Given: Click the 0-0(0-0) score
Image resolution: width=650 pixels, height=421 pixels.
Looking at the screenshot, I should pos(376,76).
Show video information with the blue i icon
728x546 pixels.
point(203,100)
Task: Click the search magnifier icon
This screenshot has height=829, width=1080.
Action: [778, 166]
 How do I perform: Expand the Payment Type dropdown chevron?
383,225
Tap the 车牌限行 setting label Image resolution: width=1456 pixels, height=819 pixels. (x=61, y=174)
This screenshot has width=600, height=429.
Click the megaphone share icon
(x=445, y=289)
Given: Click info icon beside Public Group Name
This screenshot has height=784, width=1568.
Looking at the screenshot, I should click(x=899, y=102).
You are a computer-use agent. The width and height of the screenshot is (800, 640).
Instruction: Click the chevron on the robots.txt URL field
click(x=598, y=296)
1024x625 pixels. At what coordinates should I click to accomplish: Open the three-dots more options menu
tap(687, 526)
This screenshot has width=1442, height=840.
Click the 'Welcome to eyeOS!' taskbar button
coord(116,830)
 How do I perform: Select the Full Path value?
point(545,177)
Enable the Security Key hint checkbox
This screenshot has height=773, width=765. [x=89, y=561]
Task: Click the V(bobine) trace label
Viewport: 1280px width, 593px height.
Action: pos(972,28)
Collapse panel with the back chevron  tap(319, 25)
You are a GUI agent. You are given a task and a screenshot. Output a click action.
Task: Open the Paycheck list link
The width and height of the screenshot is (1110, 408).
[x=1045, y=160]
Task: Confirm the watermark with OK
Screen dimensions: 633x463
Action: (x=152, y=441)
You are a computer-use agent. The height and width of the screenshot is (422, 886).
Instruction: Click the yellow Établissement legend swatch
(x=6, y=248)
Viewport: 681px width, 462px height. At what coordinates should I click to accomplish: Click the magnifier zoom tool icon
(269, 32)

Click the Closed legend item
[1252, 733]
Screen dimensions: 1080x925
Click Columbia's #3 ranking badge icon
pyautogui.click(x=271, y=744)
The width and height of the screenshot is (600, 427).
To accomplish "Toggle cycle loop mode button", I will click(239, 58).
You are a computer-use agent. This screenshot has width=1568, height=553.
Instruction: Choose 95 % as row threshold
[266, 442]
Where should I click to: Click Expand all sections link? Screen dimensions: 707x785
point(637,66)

━━━

All the entries should be output exactly as given.

Given: Click the 0-0(0-0) score
Image resolution: width=650 pixels, height=421 pixels.
Looking at the screenshot, I should pos(376,76).
Show video information with the blue i icon
728x546 pixels.
point(203,100)
Task: Click the search magnifier icon
This screenshot has height=829, width=1080.
Action: [778, 166]
 How do I perform: Expand the Payment Type dropdown chevron?
383,225
Tap the 车牌限行 setting label Image resolution: width=1456 pixels, height=819 pixels. (x=61, y=174)
This screenshot has width=600, height=429.
Click the megaphone share icon
(x=445, y=289)
Given: Click info icon beside Public Group Name
This screenshot has height=784, width=1568.
Looking at the screenshot, I should click(x=899, y=102).
You are a computer-use agent. The width and height of the screenshot is (800, 640).
Instruction: Click the chevron on the robots.txt URL field
click(x=598, y=296)
1024x625 pixels. At what coordinates should I click to accomplish: Open the three-dots more options menu
tap(687, 526)
This screenshot has width=1442, height=840.
Click the 'Welcome to eyeOS!' taskbar button
coord(116,830)
 How do I perform: Select the Full Path value?
point(545,177)
Enable the Security Key hint checkbox
This screenshot has height=773, width=765. [x=89, y=561]
Task: Click the V(bobine) trace label
Viewport: 1280px width, 593px height.
Action: pos(972,28)
Collapse panel with the back chevron  tap(319, 25)
You are a GUI agent. You are given a task and a screenshot. Output a click action.
Task: Open the Paycheck list link
The width and height of the screenshot is (1110, 408).
[x=1045, y=160]
Task: Confirm the watermark with OK
Screen dimensions: 633x463
Action: (x=152, y=441)
You are a computer-use agent. The height and width of the screenshot is (422, 886).
Instruction: Click the yellow Établissement legend swatch
(x=6, y=248)
Viewport: 681px width, 462px height. At what coordinates should I click to accomplish: Click the magnifier zoom tool icon
(269, 32)

Click the Closed legend item
[1252, 733]
Screen dimensions: 1080x925
Click Columbia's #3 ranking badge icon
pyautogui.click(x=271, y=744)
The width and height of the screenshot is (600, 427).
To accomplish "Toggle cycle loop mode button", I will click(239, 58).
You are a computer-use agent. This screenshot has width=1568, height=553.
Instruction: Choose 95 % as row threshold
[266, 442]
Where should I click to: Click Expand all sections link? Screen dimensions: 707x785
point(637,66)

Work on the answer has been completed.